Dysthymic disorder, lifetime prevalence for many people, affects about 6% of the general population. In a year, about 3% of the general population has this disorder.
The cause of dysthymia is unclear but there are several factors that may cause it. They are
- Genetic predisposition
- Dysthymic Disorder is most prevalent among first-degree biological relatives of people with Major Depressive Disorder or Dysthymic Disorder then people out in the general population.
- Biological factors
- Chronic stress
- Chronic medical illness
- Psychosocial factors, such as isolation, loss
Empirically supported treatments
There has been little research conducted on Dysthymic Disorder. Medications that are used to treat Dysthymic Disorder have originated from studies that studied Major Depressive Disorder. Dysthymic Disorder is a milder but longer lasting form of Major Depressive Disorder. Researchers have carried over the findings from the studies of Major Depressive Disorder to Dysthymic Disorder. Furthermore this treatment taken from Major Depressive Disorder has been shown to be very effective in treating and managing Dysthymic Disorder. The most effective treatments that have shown success are as follows: antidepressants, MAOI, and SSRI antidepressants. The only other treatments that have been found to be effective in the fight against Dysthymic Disorder are supportive psychotherapy and psychoeducation. This helps the patient and the patient’s family to understand the illness, helps improve the patient’s compliance and allows the family to be more cooperative with their loved one’s recovery. Cognitive therapy is used to change the pessimistic ideas. It also helps a person realize which problems are truly problems and which ones are minor. Problem solving helps individuals identify which areas of life need to be changed so one can better cope with this disorder instead of sustain it.
Dysthymia is a milder form of major depression. Periods of feeling normal can last up to a couple of months but usually go back to feelings of depression (2009).

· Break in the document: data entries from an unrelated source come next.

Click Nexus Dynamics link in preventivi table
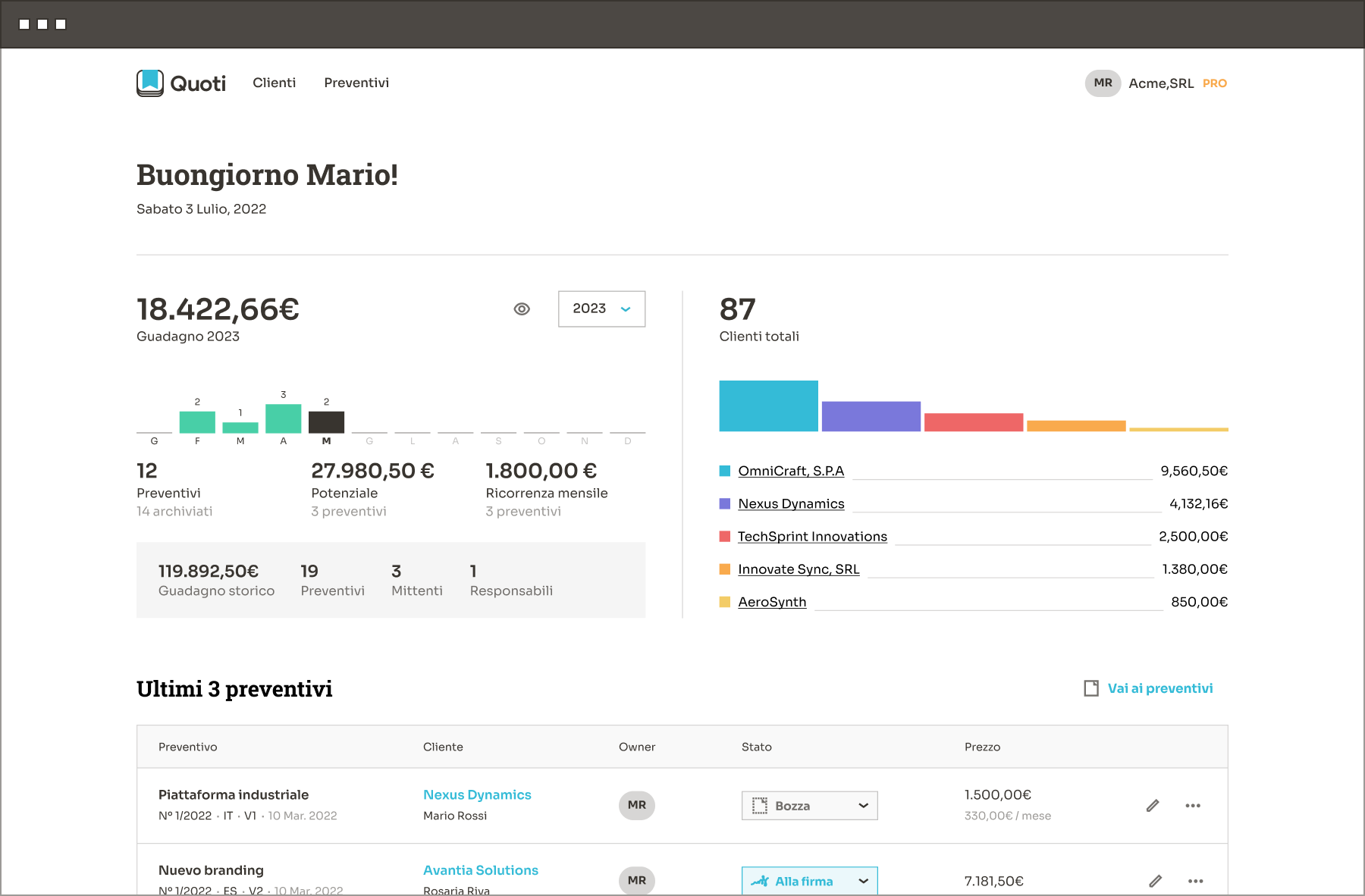The width and height of the screenshot is (1365, 896). tap(477, 794)
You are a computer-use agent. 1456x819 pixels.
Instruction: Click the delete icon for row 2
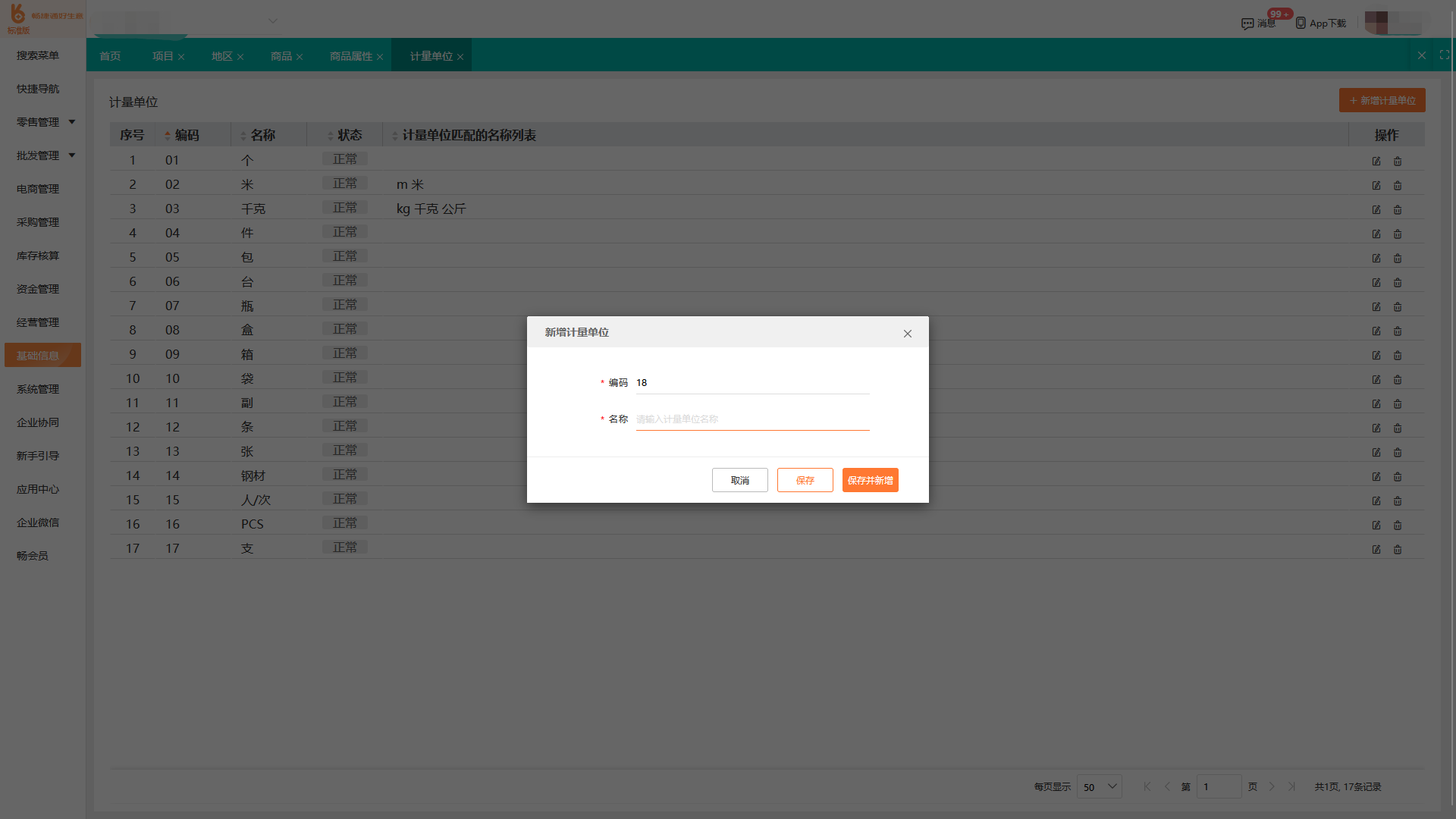coord(1398,185)
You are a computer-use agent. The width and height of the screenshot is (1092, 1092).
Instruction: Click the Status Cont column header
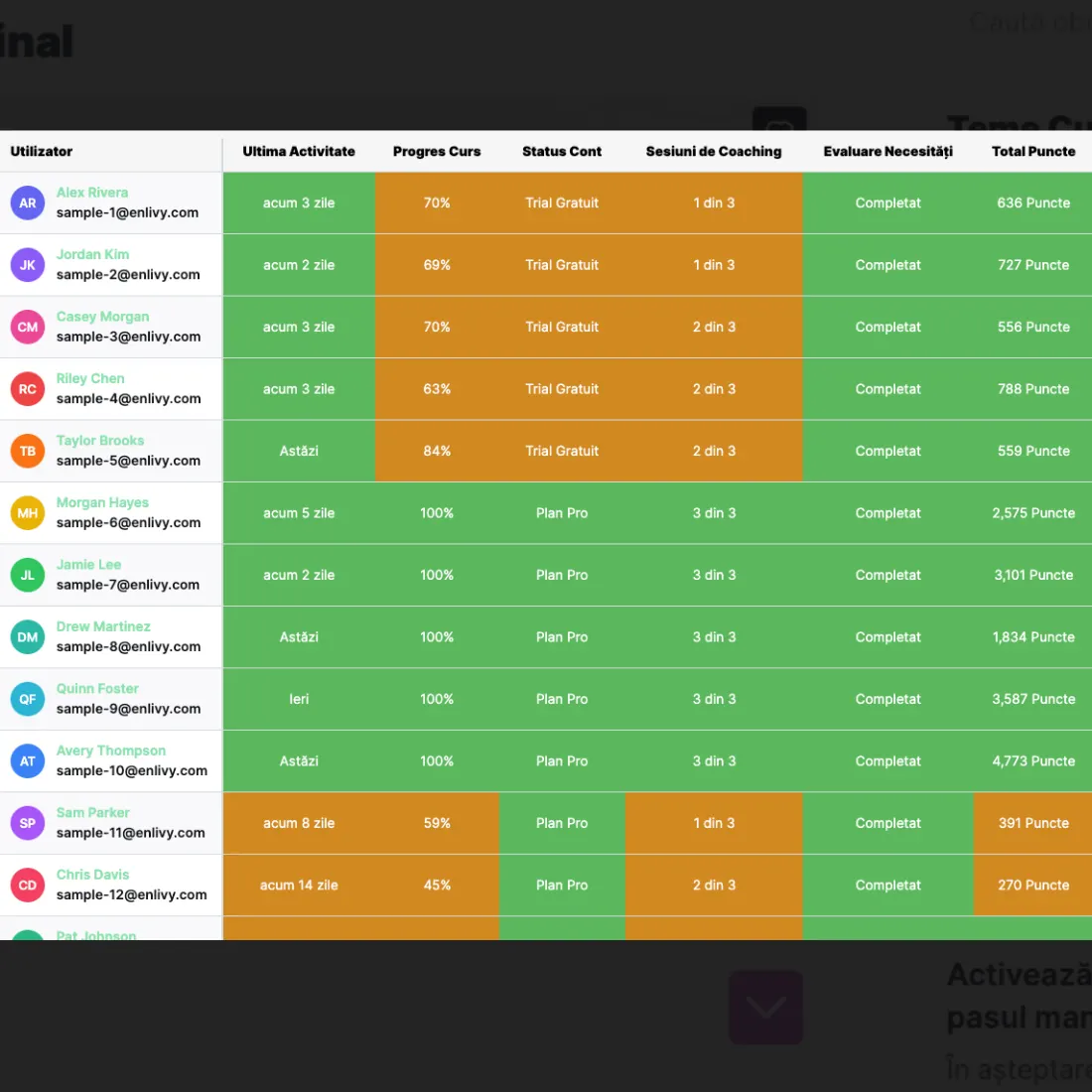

People who are diagnosed with this disorder before age 21 tend to have a higher rate of developing a personality disorder (2009). Dysthymic symptoms can often go unnoticed so this population becomes untreated as well. Some medical conditions, including neurological disorders (such as multiple sclerosis and stroke), hypothyroidism, fibromyalgia, and chronic fatigue syndrome, are associated with dysthymia. Investigators believe that, in these cases, developing dysthymia is not a psychological reaction to being ill but rather is a biological effect of these disorders (2009). People who have recently encountered a high level of stress such as losing a spouse or divorce can increase the risk for dysthymia (2009).